QUOTED PASSAGE:
Project 4 Statement











What is art? What makes art “good”?

As humans, we want to know we are not alone. So we make art and we say “Here. This is what my brain thinks, how it works. Now you have thought it too, or something like it. Now we understand one another.” Good art requires you to not just glance at it, but to take it in and toss it around in your mind until you make it into something new.

The basic idea of this piece was to convey the feeling of anxiety–that heightened sense of feeling, the panic, the excessive thoughts, the pent up energy. I wanted viewer’s to look at the piece and either feel panic themselves or to at least see the energy that goes into anxiety. I kind of wanted it to be difficult to look at my piece because there was so much going on that the viewer’s brain couldn’t quite focus.

GIVEN TASK:
Continue the artist's statement about the piece conveying anxiety, starting right after its final sentence.

Item position entries:

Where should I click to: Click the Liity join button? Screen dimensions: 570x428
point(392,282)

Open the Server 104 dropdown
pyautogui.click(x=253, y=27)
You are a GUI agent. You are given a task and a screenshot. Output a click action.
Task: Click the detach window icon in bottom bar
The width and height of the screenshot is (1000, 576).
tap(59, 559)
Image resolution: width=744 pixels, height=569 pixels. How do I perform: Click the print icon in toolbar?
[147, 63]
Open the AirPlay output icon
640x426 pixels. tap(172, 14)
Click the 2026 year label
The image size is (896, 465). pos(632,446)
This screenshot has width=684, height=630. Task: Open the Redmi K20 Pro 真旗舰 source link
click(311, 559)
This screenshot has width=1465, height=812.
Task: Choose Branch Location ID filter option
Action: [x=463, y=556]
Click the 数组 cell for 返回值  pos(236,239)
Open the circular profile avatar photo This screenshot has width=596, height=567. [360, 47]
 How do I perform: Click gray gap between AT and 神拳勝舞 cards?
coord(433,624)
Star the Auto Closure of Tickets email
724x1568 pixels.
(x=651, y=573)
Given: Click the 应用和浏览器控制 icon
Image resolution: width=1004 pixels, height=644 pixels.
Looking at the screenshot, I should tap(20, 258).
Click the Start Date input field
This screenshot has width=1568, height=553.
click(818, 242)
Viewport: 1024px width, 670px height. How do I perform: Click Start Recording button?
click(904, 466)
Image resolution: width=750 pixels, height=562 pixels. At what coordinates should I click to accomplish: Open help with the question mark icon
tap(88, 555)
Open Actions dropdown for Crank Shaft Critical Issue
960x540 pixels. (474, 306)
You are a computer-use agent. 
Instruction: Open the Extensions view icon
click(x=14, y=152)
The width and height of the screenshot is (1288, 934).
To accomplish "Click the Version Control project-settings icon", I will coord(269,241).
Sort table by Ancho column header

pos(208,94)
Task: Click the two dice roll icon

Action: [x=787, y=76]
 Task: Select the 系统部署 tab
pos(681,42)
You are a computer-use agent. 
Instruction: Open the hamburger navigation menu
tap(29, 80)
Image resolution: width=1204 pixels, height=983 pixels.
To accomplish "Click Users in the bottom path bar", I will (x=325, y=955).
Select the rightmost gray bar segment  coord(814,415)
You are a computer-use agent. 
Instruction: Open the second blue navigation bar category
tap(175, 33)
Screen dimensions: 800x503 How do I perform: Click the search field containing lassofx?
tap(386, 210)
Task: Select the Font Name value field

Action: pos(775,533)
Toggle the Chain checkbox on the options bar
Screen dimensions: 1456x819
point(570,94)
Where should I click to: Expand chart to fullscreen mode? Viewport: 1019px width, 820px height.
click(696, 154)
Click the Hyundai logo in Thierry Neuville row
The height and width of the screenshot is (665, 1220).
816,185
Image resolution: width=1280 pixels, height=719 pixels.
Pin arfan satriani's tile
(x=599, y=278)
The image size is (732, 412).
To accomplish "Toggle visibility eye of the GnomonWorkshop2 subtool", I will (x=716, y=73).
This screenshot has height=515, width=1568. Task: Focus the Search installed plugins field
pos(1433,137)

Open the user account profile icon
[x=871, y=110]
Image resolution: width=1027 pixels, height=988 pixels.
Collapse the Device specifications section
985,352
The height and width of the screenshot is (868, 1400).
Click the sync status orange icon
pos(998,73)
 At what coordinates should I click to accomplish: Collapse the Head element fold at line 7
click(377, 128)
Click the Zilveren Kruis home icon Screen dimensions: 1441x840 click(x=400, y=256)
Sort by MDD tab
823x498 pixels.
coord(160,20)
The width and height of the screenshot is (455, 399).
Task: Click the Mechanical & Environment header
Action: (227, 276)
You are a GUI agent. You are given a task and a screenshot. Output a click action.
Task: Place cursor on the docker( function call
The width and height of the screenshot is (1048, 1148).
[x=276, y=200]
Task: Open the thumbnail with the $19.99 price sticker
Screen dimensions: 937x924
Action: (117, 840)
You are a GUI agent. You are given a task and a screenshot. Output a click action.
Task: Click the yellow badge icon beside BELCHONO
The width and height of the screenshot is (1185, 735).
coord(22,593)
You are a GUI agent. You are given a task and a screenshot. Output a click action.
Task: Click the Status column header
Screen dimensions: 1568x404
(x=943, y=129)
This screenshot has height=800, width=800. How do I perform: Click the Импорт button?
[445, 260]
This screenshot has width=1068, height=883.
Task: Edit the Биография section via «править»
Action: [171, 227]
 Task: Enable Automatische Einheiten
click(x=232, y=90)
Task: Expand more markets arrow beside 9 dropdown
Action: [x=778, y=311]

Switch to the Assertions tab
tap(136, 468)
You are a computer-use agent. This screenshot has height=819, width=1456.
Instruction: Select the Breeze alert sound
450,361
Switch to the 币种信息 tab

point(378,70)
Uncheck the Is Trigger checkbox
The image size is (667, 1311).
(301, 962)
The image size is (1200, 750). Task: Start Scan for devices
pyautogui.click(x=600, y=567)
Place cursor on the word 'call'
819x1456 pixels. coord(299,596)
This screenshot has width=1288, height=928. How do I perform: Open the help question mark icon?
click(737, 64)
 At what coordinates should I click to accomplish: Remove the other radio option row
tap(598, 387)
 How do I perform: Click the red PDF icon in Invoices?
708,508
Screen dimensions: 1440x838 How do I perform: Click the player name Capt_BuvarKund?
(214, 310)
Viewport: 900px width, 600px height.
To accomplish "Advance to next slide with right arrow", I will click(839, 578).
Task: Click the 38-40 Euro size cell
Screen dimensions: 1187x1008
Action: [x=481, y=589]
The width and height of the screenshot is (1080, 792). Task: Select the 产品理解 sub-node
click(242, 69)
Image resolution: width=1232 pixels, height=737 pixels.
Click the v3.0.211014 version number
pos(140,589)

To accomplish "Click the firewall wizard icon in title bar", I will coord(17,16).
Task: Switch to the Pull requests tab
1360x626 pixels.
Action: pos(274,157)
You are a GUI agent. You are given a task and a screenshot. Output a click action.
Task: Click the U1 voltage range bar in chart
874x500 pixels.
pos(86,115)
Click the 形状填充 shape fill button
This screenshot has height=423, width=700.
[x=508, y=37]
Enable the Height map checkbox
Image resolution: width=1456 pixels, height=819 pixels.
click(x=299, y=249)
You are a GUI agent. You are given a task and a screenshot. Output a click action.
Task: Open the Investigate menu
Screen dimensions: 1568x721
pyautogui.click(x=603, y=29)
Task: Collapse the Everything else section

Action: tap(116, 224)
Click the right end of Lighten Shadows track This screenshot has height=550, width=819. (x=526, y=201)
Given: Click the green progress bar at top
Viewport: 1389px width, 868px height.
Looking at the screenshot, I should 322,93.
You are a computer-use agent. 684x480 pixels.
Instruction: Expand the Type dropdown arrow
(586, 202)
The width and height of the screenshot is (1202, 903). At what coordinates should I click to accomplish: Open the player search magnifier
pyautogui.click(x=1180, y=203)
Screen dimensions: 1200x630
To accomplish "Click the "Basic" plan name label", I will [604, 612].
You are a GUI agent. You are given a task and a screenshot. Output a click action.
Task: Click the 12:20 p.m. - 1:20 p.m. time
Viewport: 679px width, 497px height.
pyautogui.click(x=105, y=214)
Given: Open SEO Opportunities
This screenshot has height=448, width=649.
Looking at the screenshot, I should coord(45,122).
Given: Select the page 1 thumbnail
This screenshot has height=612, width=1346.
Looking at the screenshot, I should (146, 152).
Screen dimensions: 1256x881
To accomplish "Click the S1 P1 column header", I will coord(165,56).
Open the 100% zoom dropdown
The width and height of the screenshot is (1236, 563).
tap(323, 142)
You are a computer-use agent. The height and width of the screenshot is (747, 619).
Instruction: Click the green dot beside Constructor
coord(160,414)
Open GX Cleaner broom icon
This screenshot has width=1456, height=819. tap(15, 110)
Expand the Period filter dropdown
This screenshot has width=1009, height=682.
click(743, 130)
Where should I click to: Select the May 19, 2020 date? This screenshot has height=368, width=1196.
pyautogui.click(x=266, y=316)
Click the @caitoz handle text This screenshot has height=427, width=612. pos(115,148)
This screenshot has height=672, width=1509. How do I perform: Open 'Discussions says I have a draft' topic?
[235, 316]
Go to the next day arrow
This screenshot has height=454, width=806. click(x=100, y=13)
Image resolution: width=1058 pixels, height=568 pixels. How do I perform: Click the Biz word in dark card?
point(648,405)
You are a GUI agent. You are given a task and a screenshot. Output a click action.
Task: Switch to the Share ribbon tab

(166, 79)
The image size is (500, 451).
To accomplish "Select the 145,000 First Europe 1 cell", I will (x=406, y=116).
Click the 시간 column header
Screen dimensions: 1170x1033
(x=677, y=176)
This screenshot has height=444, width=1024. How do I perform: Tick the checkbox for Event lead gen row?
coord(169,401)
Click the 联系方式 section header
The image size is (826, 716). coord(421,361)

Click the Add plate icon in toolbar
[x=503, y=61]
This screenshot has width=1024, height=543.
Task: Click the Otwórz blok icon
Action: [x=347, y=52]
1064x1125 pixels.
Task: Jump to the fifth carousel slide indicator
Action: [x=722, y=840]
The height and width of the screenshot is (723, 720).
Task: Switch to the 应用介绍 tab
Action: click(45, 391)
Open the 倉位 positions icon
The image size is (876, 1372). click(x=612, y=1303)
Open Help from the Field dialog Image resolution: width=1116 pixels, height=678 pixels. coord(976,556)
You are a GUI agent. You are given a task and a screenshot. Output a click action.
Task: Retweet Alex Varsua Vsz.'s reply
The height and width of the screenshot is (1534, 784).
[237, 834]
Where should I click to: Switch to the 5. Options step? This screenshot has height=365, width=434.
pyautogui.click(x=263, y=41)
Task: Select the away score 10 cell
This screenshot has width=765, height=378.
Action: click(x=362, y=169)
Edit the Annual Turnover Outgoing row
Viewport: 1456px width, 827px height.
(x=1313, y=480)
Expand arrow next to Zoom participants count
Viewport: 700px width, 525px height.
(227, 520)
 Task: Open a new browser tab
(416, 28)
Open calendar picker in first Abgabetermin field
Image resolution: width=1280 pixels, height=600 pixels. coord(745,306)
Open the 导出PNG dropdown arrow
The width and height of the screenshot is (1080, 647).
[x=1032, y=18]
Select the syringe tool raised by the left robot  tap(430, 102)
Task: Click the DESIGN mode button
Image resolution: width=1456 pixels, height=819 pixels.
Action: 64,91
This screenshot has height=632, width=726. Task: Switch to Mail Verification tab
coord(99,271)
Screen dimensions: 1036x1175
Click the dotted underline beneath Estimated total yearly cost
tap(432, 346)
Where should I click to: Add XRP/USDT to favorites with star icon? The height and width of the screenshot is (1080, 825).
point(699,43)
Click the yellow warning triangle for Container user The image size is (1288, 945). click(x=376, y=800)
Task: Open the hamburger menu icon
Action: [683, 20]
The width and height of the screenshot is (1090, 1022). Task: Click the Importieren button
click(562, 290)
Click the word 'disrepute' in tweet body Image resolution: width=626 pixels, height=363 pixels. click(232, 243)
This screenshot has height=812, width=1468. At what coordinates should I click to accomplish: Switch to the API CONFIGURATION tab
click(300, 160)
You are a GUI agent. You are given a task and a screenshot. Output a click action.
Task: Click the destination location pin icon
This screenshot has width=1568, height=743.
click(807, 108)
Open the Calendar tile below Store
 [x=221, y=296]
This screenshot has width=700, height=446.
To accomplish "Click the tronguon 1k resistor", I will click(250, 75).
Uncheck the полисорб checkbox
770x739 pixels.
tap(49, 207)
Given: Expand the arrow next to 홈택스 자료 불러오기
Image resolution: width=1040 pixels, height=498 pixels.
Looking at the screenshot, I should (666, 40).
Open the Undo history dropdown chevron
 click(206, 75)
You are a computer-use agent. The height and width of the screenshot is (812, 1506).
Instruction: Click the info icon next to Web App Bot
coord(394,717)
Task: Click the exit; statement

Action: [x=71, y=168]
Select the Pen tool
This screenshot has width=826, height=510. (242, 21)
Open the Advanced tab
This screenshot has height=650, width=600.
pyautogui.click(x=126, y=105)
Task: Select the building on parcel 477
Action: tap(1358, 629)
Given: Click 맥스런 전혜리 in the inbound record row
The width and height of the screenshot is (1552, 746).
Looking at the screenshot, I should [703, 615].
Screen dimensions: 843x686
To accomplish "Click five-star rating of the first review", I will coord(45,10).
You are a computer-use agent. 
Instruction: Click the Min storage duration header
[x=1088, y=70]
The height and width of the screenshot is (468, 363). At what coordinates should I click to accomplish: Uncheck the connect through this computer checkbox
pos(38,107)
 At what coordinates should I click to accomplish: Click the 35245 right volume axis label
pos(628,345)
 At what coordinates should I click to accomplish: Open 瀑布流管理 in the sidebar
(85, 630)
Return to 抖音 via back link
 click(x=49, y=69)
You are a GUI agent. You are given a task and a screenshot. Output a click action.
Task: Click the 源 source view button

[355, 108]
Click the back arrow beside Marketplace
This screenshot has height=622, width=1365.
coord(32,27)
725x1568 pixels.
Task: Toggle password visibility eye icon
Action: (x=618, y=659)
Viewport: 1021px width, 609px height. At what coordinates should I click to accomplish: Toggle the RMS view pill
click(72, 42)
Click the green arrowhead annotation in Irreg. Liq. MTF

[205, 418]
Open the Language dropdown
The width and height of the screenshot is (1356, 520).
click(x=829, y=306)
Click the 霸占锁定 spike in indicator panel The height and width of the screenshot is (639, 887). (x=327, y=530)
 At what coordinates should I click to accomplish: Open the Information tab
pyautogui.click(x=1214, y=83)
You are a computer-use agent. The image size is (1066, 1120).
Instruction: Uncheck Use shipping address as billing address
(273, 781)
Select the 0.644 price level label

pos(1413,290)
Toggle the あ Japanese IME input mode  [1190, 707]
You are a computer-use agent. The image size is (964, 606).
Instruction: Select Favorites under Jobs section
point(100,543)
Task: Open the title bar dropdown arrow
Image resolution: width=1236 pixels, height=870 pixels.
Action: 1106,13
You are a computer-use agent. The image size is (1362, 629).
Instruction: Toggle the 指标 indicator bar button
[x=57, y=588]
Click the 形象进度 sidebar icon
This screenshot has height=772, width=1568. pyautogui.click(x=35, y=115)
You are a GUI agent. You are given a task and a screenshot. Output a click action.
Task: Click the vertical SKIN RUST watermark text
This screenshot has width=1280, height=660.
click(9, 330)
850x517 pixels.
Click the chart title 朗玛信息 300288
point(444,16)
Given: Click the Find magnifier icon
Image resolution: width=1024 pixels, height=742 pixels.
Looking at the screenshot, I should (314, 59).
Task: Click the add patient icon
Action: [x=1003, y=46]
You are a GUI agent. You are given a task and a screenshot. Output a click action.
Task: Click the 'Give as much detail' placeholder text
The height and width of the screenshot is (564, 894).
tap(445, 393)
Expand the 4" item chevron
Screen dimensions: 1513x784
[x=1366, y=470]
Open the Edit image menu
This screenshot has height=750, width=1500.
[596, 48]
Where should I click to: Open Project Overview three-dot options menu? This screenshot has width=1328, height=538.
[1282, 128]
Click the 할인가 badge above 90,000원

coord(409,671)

WRITTEN RESPONSE:
In order to achieve this goal, I chose to use steel wool for its harsh connotations and I made the overall shape of the piece a spiral to encompass that energy. I think the steel wool worked well at communicating a kind of uncomfortableness and it imitated TV static in a way, like how my brain gets when it is under a lot of stress. I used a lot of hemp on this project as well, which worked well for making a lot of criss-crossing lines, but I don’t think it was harsh enough to convey the negativity of anxiety.

I learned a lot about problem solving with this piece. After discovering the wire would not hold itself up, I had to figure out a way to get the shape I wanted in a short amount of time. I also learned that it is really important to really know what you want to convey while making art. Throughout the project, I kind of was wishy washy about whether I wanted to convey anxiety or pent up energy, and I think because I was in the middle of both, my project didn’t really convey either idea very well. If I did this project again I would decide on one feeling or idea to express and just really go wild with it. I thought about doing a lot more with this project but was afraid of it going wrong. I think if i had just gone crazy, I would have conveyed my idea much better.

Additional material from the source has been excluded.